In Paris’s classroom, Arnold crouched down next to the boy, in the narrow space between the bookshelves. He tried to wrap his arms around Paris but could no more feel the boy’s body than the boy could feel his.
He moved his head close to Paris’s and pressed his mouth against the boy’s right ear and shouted so that he might possibly be heard: “Paris, my son, one day you will go to the other Paris. You will have a family and you will fly in a real airplane.
”
He looked for a sign that the boy had heard him or even felt his presence, but he saw none. Paris was now on his eighth paper boat. He was folding lengthwise, then at the corners. There was always a moment in their boat making when Arnold thought that Paris might be content to stop at what looked like a hat, but then he continued until a stern or a hull emerged.
“Goodbye, Paris,” he shouted into the boy’s ear. “Please love your mother forever.”
Then he smiled as the boy reached up and flicked the ear he was shouting into, as though something small, like a buzzing mosquito, had grazed him there.

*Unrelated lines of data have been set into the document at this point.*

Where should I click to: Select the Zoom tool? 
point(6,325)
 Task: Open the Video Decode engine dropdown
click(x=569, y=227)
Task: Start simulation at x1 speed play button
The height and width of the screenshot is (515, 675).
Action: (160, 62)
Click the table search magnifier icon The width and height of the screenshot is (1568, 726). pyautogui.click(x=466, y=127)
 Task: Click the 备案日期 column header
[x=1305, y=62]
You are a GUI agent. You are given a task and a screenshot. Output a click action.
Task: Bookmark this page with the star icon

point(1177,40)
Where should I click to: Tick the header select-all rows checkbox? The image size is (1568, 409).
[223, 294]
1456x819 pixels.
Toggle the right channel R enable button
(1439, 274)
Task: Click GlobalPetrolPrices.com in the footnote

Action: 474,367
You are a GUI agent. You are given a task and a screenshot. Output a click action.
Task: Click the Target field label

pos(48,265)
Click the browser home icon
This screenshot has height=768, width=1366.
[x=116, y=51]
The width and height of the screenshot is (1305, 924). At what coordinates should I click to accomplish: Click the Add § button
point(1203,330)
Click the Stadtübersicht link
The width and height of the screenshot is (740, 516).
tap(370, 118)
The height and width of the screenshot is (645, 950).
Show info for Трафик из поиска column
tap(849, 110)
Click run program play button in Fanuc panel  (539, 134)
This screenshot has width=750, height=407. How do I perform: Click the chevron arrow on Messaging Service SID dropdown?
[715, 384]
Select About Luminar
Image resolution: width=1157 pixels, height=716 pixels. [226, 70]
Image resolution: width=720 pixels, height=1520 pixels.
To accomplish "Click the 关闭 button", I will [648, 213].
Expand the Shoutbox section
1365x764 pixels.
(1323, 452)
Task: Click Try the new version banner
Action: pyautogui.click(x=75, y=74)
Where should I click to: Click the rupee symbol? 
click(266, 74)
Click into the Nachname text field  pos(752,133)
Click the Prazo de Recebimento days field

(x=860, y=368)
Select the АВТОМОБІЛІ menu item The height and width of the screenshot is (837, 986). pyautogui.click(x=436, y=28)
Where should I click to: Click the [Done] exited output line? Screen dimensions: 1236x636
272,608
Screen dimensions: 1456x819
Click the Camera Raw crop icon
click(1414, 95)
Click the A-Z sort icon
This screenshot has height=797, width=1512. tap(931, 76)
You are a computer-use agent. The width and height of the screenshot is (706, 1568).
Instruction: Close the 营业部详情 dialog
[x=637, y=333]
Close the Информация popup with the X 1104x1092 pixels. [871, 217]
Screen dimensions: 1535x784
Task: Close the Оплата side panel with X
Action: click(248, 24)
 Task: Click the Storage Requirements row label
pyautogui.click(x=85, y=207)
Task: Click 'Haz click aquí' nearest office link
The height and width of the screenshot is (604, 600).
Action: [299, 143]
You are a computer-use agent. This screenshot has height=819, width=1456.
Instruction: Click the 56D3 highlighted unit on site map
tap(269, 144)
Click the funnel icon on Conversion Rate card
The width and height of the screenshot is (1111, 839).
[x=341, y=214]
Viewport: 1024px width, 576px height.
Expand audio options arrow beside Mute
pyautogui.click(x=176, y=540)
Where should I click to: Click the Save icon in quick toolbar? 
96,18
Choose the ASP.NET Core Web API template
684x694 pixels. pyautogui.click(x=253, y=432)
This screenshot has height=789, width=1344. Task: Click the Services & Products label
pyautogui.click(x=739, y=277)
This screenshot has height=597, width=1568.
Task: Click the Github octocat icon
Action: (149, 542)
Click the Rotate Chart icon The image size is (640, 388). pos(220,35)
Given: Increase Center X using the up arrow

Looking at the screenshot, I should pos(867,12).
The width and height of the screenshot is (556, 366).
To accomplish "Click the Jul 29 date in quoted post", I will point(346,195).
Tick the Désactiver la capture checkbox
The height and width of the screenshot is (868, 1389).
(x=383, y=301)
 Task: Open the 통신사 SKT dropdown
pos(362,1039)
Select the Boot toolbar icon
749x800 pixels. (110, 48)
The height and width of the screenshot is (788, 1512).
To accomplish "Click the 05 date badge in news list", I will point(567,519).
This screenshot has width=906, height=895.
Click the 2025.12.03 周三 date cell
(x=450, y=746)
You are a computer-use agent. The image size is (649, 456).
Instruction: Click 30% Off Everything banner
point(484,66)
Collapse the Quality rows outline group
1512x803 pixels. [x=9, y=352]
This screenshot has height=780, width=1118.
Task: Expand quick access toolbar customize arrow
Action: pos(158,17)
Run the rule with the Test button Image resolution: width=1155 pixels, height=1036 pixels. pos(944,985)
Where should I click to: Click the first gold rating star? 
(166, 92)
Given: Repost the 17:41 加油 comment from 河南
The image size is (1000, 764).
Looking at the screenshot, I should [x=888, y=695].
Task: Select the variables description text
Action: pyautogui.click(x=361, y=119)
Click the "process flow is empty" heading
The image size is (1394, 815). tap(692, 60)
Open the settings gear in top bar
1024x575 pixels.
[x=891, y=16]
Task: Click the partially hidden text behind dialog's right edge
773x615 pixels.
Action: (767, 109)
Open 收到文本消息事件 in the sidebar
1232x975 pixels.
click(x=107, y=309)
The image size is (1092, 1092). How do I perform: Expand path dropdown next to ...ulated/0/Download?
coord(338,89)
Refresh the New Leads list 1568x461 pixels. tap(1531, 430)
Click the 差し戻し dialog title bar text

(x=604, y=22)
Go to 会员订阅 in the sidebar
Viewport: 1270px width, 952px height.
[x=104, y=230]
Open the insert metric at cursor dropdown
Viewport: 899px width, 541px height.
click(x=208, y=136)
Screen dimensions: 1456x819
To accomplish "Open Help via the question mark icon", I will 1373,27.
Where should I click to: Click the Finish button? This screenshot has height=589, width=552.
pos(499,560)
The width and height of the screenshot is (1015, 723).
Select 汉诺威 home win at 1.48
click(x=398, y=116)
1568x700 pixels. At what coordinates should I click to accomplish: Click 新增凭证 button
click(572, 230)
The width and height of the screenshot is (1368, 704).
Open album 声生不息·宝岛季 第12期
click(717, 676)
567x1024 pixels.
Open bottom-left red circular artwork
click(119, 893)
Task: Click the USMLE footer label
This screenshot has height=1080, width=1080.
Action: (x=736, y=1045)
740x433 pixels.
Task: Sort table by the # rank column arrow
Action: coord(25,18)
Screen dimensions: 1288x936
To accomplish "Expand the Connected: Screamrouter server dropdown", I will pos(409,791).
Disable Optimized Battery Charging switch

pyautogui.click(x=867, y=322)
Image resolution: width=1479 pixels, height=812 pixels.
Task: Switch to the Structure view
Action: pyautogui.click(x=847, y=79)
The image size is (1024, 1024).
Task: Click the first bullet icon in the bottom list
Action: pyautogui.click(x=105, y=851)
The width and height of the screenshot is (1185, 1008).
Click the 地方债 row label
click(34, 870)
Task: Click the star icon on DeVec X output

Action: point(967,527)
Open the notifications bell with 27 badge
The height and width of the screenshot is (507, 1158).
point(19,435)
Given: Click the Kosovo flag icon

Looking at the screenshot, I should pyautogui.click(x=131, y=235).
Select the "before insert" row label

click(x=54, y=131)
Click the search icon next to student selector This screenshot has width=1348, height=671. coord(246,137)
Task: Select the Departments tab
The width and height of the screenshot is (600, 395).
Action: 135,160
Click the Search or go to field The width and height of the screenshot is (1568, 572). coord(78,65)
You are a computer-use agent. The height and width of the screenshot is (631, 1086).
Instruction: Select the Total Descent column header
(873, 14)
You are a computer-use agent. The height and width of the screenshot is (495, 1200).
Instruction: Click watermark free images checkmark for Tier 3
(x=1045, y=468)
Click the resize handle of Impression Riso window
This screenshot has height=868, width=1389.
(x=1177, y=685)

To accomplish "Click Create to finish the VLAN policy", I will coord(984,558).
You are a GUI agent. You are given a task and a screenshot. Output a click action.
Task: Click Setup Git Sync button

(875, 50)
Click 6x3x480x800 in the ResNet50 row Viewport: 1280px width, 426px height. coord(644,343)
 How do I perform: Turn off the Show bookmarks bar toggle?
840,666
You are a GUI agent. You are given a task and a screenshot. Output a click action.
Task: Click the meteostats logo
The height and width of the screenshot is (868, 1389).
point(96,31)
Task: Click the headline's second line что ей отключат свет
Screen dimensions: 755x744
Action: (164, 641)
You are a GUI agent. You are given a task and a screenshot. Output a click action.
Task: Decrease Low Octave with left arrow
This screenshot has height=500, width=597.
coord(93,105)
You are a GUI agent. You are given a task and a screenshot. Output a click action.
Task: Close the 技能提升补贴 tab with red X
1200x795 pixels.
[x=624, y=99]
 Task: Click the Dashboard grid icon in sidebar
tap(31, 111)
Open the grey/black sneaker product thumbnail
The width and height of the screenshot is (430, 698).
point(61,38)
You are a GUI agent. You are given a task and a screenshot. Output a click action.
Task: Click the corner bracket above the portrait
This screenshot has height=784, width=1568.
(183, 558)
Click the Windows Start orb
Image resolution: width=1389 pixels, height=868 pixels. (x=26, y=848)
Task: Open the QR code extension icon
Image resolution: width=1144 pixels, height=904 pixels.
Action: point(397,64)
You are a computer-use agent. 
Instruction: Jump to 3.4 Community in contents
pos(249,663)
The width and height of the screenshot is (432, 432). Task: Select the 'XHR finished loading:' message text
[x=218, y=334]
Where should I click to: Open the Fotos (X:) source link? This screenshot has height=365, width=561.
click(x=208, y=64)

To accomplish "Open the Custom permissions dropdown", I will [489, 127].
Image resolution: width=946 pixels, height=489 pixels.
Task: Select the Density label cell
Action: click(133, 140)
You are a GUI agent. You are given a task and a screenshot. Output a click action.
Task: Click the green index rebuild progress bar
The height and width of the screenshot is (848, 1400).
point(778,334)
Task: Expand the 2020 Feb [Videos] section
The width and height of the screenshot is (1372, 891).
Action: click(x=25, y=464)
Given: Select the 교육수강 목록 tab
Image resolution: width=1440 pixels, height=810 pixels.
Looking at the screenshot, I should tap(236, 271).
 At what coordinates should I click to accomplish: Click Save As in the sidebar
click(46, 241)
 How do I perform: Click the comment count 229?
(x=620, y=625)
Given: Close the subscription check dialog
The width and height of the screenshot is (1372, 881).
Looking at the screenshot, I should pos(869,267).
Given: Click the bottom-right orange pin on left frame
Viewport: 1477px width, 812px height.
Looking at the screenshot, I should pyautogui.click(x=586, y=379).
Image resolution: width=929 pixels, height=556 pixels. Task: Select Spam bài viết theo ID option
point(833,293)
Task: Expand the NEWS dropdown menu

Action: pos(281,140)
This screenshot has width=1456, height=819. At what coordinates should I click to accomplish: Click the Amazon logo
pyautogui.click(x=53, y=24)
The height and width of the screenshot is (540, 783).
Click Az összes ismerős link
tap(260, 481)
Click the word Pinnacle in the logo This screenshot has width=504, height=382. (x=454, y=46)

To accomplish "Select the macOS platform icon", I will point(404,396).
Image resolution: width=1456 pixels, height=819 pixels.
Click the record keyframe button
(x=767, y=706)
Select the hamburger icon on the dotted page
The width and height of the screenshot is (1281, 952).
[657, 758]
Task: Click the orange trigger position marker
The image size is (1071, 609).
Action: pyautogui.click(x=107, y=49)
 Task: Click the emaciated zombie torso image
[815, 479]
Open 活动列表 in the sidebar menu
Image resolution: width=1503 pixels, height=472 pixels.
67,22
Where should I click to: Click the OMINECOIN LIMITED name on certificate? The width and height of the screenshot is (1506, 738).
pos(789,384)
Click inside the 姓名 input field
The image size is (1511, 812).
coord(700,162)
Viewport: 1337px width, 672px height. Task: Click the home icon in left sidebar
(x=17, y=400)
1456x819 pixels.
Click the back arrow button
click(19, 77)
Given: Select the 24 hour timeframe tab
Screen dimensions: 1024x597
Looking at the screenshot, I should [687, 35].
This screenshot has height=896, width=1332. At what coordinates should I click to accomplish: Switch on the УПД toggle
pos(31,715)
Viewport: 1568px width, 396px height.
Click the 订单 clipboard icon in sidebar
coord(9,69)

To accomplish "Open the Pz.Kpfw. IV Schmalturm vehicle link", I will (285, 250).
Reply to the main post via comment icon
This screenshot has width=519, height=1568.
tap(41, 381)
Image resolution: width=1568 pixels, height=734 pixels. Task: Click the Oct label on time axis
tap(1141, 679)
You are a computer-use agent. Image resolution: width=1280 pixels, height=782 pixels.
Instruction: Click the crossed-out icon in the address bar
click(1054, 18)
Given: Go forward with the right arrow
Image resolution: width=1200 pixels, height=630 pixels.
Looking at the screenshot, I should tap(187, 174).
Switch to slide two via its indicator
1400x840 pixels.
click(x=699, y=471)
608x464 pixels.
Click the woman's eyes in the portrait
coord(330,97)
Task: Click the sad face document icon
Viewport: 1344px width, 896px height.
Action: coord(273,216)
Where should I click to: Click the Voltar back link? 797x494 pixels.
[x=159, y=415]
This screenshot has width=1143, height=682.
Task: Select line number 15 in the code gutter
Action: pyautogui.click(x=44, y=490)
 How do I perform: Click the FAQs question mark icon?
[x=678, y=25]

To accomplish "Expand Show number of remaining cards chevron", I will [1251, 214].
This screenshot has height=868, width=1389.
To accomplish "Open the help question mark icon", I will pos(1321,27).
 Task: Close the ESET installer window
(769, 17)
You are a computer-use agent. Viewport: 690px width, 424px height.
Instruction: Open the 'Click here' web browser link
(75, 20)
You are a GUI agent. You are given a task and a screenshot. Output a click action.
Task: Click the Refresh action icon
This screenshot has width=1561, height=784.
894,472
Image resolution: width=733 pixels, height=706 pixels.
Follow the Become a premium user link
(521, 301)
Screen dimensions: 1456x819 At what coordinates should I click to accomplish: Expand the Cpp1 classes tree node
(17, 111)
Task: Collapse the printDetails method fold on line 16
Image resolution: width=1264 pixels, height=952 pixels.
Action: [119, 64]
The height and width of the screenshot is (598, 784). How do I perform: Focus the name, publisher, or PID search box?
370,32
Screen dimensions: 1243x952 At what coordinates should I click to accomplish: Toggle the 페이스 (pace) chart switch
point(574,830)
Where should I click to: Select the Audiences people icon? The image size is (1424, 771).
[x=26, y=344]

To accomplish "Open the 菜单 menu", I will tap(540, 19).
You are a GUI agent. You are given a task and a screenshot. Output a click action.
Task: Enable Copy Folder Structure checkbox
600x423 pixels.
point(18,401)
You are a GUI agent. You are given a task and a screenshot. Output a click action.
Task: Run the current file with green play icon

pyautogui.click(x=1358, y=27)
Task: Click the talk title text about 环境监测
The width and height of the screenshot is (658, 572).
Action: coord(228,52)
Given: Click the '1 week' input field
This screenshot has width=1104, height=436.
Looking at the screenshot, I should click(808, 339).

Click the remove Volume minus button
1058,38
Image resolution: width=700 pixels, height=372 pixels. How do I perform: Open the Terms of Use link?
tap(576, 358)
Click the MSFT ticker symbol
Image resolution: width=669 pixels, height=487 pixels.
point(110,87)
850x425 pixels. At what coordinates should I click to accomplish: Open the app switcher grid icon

Paris disappeared. Or maybe it was Arnold who’d disappeared.
He was back at the construction site. Not wounded but whole, just as he had been when he left home that morning. He was still wearing his bright orange overalls and matching hard hat. Was time playing with him, or was he playing with time? Was he skirting the yellow police tape in the present or in the past?
The site was closed down, and many of the men he worked with were milling around, leaning over the tape to better see the photographers who were taking pictures of the cement mixer. News trucks with extended antennas were lined up across the street, and reporters were interviewing some of his coworkers and a few passersby, many of whom claimed that they had seen him fall. His body had flailed wildly at first, they said, then plunged directly into the cement chute.
The construction company and the developer had already issued a statement, which was read by many of the reporters for their midday broadcasts: “We are deeply saddened by the tragic death of Ernesto Fernandez. We offer our condolences to his family, his friends, and his coworkers. We are working with state and federal investigators to find out how this unfortunate accident took place and to prevent further incidents of this nature in the future.”